Arney,

I think you hit some key aspects of the statistics. One further point regarding your comment ".....and it seems pretty clear that the intent of that passage is to say that there was someone with a confirmed case (although they don't define whether it was laboratory confirmed or just clinically confirmed) with an incubation period greater than 21 days....."

Keep in mind that until very recently, all the human data was from W Aftrica, and much of it during a raging epidemic. Since this is a situation where one cannot set up a controlled experiment, all the data that went into those statistics was by nature somewhat anecdotal. The folks compiling the data had to assume that the person became infected during their last known contact with an active ebola case. It is entirely possible that some of those outliers ( > 21 day incubation) actually became infected later, and hence their incubation period was actually within the 21 day period. Remember that infection is rampant in the area, and overall levels of sanitation may not be as good as they could be. It is possible they came into contact with the virus from some other source, either a sick person or some contaminated item, without realizing it. The greater than 21 day incubation data points may in fact be just be inacurate data points.

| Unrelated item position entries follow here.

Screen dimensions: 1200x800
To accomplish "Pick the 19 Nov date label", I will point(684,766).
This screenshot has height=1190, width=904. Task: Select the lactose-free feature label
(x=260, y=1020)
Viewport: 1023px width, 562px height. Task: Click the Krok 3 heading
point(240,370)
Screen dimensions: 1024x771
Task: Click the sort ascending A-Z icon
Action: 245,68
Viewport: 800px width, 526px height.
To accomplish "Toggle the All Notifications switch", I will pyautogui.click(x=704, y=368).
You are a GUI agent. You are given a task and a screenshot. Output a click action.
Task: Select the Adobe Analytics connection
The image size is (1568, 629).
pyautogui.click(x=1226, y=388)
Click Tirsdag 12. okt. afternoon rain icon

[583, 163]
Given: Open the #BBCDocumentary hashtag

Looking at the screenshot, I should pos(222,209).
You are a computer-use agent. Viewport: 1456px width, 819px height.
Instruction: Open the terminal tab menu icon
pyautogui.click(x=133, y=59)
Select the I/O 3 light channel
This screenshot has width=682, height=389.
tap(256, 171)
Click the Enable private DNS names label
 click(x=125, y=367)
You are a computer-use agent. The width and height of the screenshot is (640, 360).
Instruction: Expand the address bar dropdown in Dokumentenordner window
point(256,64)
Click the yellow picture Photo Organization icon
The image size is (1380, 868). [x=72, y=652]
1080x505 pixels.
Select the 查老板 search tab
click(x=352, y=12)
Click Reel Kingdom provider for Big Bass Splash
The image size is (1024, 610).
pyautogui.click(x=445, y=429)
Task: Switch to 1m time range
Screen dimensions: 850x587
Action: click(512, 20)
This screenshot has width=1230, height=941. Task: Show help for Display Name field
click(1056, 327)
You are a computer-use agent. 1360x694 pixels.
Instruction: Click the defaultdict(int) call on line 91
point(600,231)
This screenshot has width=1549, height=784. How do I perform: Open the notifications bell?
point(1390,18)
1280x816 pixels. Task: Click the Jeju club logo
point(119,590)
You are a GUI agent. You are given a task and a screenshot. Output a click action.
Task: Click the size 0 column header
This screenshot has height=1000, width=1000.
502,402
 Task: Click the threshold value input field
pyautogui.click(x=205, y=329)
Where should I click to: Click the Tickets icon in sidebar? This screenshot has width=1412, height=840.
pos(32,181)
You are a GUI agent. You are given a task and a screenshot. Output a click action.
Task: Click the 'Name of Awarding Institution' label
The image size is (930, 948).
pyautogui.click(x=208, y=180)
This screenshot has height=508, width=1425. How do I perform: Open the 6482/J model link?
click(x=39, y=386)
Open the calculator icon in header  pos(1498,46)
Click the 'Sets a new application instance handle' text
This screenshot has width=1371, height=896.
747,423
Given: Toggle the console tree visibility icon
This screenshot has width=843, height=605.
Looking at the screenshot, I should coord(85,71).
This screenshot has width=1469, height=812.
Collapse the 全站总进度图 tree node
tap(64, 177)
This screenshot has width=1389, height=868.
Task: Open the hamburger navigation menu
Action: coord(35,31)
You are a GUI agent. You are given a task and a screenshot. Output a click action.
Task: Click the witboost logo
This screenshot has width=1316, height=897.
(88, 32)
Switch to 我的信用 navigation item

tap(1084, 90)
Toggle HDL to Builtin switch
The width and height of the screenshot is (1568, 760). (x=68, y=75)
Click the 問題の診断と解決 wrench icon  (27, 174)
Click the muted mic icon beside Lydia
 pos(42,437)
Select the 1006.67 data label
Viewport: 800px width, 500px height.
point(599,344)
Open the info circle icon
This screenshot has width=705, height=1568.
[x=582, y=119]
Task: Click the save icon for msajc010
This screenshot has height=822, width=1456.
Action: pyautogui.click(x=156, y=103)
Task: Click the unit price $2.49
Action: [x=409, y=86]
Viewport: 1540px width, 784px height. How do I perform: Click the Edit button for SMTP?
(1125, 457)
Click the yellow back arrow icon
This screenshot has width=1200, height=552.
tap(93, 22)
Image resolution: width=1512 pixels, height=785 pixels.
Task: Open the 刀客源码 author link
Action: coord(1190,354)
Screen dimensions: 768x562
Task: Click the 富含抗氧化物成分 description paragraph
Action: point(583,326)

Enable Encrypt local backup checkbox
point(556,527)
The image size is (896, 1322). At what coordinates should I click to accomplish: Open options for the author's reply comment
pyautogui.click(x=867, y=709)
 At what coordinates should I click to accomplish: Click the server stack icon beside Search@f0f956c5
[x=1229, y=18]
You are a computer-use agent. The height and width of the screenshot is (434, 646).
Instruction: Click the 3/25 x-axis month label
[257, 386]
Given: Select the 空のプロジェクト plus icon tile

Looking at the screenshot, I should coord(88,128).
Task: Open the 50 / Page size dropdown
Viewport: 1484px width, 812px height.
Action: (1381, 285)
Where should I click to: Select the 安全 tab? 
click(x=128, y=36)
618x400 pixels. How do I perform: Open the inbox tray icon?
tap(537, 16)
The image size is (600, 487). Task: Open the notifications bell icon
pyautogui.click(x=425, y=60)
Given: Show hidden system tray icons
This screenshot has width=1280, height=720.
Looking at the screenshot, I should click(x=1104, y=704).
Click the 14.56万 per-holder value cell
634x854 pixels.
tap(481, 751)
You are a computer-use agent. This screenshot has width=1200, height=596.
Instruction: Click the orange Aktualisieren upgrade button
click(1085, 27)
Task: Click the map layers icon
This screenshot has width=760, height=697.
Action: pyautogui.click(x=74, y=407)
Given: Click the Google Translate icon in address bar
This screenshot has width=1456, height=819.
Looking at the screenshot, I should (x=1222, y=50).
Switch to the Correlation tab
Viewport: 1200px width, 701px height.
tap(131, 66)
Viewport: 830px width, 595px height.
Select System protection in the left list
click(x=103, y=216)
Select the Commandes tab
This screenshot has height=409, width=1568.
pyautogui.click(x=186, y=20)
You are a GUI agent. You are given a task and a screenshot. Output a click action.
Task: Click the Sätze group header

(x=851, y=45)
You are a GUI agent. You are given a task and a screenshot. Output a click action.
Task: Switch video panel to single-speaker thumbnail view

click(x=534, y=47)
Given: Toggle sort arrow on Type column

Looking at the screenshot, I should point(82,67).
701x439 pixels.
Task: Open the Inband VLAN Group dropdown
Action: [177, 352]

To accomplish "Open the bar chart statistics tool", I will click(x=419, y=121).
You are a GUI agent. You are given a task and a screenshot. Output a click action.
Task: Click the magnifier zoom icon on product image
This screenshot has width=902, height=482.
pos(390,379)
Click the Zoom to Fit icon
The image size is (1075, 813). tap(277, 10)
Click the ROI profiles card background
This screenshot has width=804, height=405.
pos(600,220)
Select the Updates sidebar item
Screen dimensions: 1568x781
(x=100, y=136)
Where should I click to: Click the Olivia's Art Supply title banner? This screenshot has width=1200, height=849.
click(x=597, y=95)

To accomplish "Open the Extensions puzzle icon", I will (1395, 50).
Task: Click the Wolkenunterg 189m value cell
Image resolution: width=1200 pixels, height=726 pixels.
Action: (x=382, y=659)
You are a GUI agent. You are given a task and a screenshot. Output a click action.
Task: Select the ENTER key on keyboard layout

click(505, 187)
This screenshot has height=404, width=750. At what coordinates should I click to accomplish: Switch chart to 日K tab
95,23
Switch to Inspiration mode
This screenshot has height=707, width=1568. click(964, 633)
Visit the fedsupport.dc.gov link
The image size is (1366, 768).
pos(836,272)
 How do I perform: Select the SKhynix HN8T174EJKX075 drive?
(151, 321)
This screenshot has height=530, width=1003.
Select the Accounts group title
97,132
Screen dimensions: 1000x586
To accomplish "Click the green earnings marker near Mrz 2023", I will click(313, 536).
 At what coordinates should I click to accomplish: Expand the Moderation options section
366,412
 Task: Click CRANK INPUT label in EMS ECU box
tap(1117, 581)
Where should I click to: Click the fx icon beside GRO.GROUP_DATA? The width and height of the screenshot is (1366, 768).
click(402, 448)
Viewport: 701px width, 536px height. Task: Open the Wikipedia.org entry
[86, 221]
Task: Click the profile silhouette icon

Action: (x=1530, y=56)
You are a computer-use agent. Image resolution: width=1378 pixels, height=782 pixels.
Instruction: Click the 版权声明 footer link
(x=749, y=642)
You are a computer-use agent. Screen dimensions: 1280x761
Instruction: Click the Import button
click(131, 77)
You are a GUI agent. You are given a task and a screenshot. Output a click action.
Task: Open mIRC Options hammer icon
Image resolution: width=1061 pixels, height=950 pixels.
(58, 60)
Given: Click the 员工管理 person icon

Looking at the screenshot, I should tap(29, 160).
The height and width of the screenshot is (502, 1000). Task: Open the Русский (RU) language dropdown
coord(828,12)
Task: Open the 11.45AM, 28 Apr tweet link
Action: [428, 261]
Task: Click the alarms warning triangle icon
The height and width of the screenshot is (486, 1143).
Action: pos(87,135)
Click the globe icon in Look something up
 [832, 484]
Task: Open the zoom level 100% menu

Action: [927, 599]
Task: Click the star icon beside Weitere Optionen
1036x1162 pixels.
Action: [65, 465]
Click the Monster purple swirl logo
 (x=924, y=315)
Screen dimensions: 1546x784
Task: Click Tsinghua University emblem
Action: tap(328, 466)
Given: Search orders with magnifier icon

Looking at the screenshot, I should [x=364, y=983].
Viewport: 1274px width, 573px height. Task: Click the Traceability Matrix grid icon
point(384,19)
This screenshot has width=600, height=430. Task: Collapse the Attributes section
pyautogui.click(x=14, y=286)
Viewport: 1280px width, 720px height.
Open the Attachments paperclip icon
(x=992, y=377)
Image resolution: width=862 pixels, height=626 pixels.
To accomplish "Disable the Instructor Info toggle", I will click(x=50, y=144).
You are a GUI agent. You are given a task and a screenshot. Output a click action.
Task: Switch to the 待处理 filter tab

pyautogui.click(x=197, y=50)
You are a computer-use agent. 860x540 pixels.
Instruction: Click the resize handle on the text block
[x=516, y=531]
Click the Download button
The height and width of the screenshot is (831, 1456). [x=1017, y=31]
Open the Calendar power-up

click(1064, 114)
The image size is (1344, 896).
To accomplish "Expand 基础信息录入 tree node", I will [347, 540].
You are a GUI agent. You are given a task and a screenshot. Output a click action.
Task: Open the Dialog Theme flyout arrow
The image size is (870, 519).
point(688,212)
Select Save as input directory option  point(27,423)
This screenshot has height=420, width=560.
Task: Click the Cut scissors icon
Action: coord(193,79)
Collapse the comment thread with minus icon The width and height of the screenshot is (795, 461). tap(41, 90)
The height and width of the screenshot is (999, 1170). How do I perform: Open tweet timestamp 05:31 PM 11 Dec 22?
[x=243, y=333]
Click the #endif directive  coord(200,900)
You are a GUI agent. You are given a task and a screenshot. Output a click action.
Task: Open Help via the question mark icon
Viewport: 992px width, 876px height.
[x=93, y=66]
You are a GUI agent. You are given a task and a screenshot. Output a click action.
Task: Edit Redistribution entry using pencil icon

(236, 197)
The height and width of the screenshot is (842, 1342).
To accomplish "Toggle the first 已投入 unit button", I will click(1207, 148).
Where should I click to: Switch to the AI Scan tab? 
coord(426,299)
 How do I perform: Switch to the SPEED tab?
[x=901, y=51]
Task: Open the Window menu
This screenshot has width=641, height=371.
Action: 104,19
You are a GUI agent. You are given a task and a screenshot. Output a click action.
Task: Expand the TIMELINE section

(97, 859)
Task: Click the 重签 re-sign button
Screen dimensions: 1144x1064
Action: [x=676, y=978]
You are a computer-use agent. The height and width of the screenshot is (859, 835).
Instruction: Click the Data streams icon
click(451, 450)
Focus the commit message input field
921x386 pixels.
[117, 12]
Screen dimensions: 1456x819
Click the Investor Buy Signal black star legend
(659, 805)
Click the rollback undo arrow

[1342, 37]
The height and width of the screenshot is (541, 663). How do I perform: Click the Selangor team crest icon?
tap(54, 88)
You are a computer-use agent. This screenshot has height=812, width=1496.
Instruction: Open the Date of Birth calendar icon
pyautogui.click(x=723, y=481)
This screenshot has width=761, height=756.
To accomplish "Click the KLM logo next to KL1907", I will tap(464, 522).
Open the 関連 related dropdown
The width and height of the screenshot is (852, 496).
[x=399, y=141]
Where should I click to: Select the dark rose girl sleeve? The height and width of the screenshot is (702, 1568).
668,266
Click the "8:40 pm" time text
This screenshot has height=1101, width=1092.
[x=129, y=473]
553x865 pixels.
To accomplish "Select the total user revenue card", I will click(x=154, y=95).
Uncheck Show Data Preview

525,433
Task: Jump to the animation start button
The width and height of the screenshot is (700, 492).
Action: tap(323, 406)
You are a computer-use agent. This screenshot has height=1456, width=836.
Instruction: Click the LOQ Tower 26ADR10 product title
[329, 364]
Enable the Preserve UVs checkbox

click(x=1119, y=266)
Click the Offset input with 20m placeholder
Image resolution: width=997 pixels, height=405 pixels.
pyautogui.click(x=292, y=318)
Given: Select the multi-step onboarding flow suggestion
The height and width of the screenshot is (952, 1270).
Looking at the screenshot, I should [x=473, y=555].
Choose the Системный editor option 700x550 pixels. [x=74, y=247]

EDIT: One further bit of info. The New England Journal of Medicine (a very highly respected journal) just came out with an editorial on ebola and quarantines. One quote struck me as summing things up nicely:
Quote:
Health care professionals treating patients with this illness have learned that transmission arises from contact with bodily fluids of a person who is symptomatic — that is, has a fever, vomiting, diarrhea, and malaise. We have very strong reason to believe that transmission occurs when the viral load in bodily fluids is high, on the order of millions of virions per microliter. This recognition has led to the dictum that an asymptomatic person is not contagious; field experience in West Africa has shown that conclusion to be valid. Therefore, an asymptomatic health care worker returning from treating patients with Ebola, even if he or she were infected, would not be contagious. Furthermore, we now know that fever precedes the contagious stage, allowing workers who are unknowingly infected to identify themselves before they become a threat to their community. This understanding is based on more than clinical observation: the sensitive blood polymerase-chain-reaction (PCR) test for Ebola is often negative on the day when fever or other symptoms begin and only becomes reliably positive 2 to 3 days after symptom onset. This point is supported by the fact that of the nurses caring for Thomas Eric Duncan, the man who died from Ebola virus disease in Texas in October, only those who cared for him at the end of his life, when the number of virions he was shedding was likely to be very high, became infected. Notably, Duncan's family members who were living in the same household for days as he was at the start of his illness did not become infected.